2. **Gather what we know:**
* **Electron's charge (q):** This is a basic constant for electrons, about $-1.6 \times 10^{-19}$ Coulombs (it's negative because it's an electron).
* **Electron's velocity ($\vec{v}$):** It's moving with parts in the 'x' direction (2.0 m/s) and 'y' direction (4.0 m/s). So, $\vec{v} = (2.0 \hat{i} + 4.0 \hat{j}) \, \text{m/s}$.
* **Magnetic field ($\vec{B}$):** This also has parts in the 'x' direction ($B_x$) and 'y' direction ($3.0 B_x$). So, $\vec{B} = (B_x \hat{i} + 3.0 B_x \hat{j})$.
* **Magnetic force ($\vec{F}$):** The problem tells us the force is entirely in the 'z' direction (we can think of 'z' as coming out of or into the page). Its value is $6.4 \times 10^{-19}$ Newtons in the positive 'z' direction. So, $\vec{F} = (6.4 \times 10^{-19} \hat{k}) \, \text{N}$.

3. **Relate force, charge, velocity, and magnetic field:** There's a special rule (a formula!) for how these are connected:
$\vec{F} = q \times (\vec{v} \text{ and } \vec{B} \text{ combined in a special way})$
The "special way" of combining $\vec{v}$ and $\vec{B}$ (it's called a cross product in higher math, but we can think of it like this) tells us the direction and strength of the force.
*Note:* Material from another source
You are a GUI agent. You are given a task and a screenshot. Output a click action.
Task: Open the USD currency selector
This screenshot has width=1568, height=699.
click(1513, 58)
Since our force $\vec{F}$ is only in the 'z' direction, it means that when we combine the 'x' and 'y' parts of $\vec{v}$ and $\vec{B}$, the result of their special combination must also be only in the 'z' direction.
For vectors like $\vec{v}$ and $\vec{B}$ that are in the 'x-y' plane, the 'z' part of their special combination is found by $(v_x B_y - v_y B_x)$.

4. **Set up the equation using the 'z' part:**
So, the 'z' part of the force ($F_z$) is equal to the charge ($q$) multiplied by $(v_x B_y - v_y B_x)$.
Let's plug in the numbers we know:
$F_z = 6.4 \times 10^{-19}$ N
$q = -1.6 \times 10^{-19}$ C
$v_x = 2.0$ m/s
$v_y = 4.0$ m/s
$B_x = B_x$ (this is what we want to find!)
$B_y = 3.0 B_x$ (from the problem description)
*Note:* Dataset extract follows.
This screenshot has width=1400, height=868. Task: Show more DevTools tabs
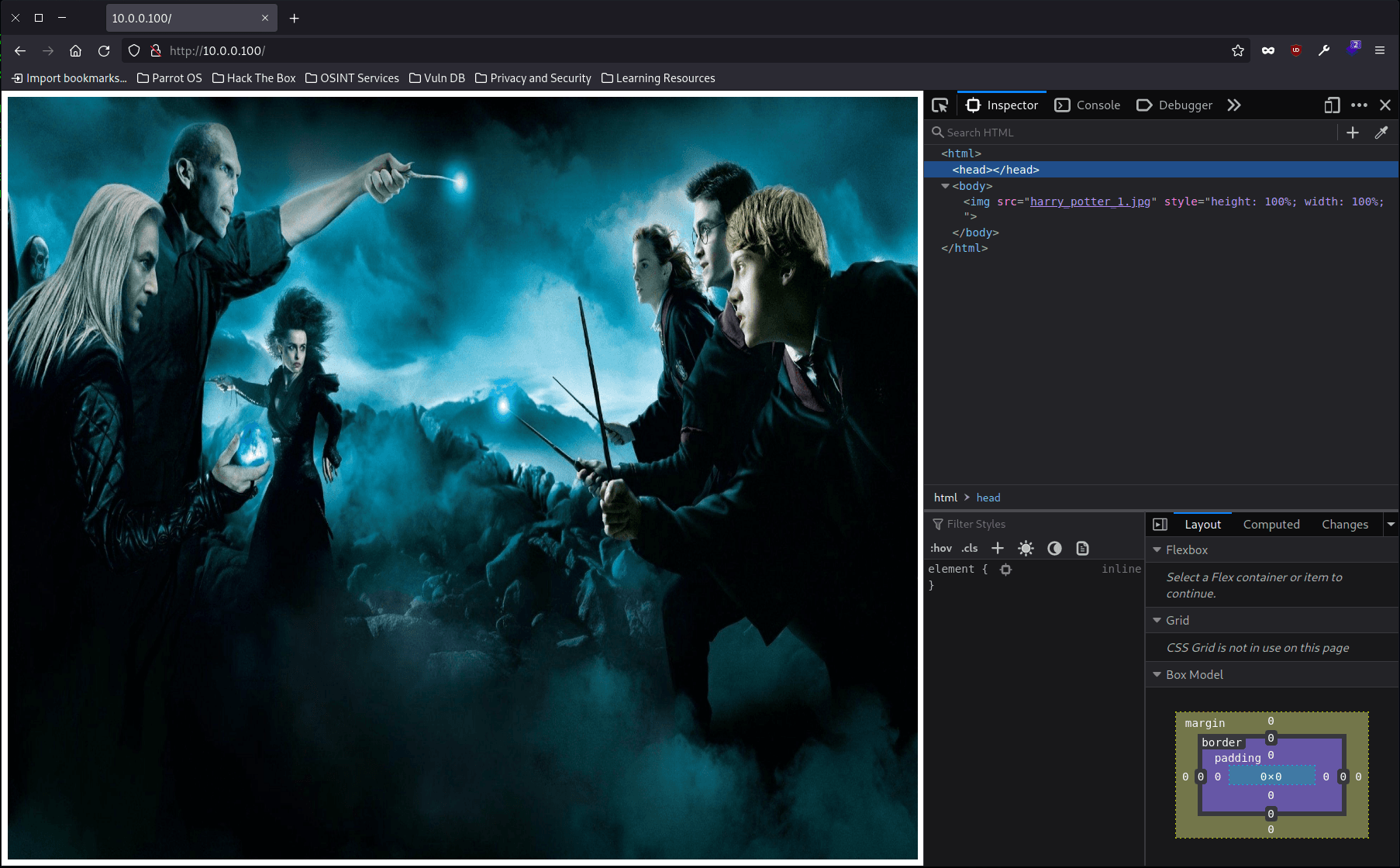(x=1234, y=105)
Putting these into the equation:
$6.4 \times 10^{-19} = (-1.6 \times 10^{-19}) \times ((2.0)(3.0 B_x) - (4.0)(B_x))$

5. **Solve for $B_x$**:
Let's simplify the part inside the parenthesis first:
$(2.0)(3.0 B_x)$ becomes $6.0 B_x$.
So, the parenthesis part is $(6.0 B_x - 4.0 B_x)$, which simplifies to $2.0 B_x$.
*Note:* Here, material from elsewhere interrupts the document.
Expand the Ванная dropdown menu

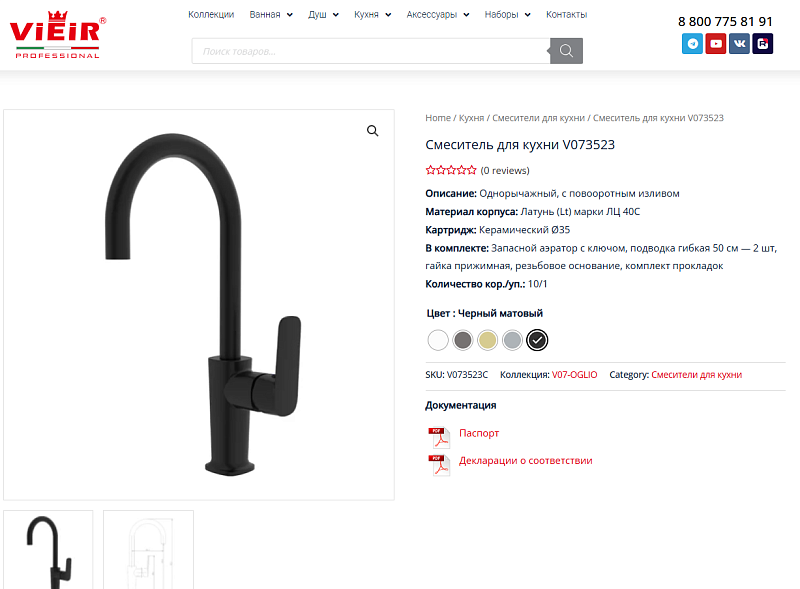tap(271, 15)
Now our equation looks much simpler:
$6.4 \times 10^{-19} = (-1.6 \times 10^{-19}) \times (2.0 B_x)$

To find $B_x$, we need to get it by itself. Let's divide both sides of the equation by $(-1.6 \times 10^{-19})$:
$\frac{6.4 \times 10^{-19}}{-1.6 \times 10^{-19}} = 2.0 B_x$
Notice that the $10^{-19}$ terms on the left side cancel each other out!
So, we have:
$\frac{6.4}{-1.6} = 2.0 B_x$
Dividing $6.4$ by $-1.6$ gives $-4$.
$-4 = 2.0 B_x$

Almost there! Now divide both sides by $2.0$:
$B_x = \frac{-4}{2.0}$
$B_x = -2.0$

Since $B_x$ is a component of a magnetic field, its unit is Tesla (T).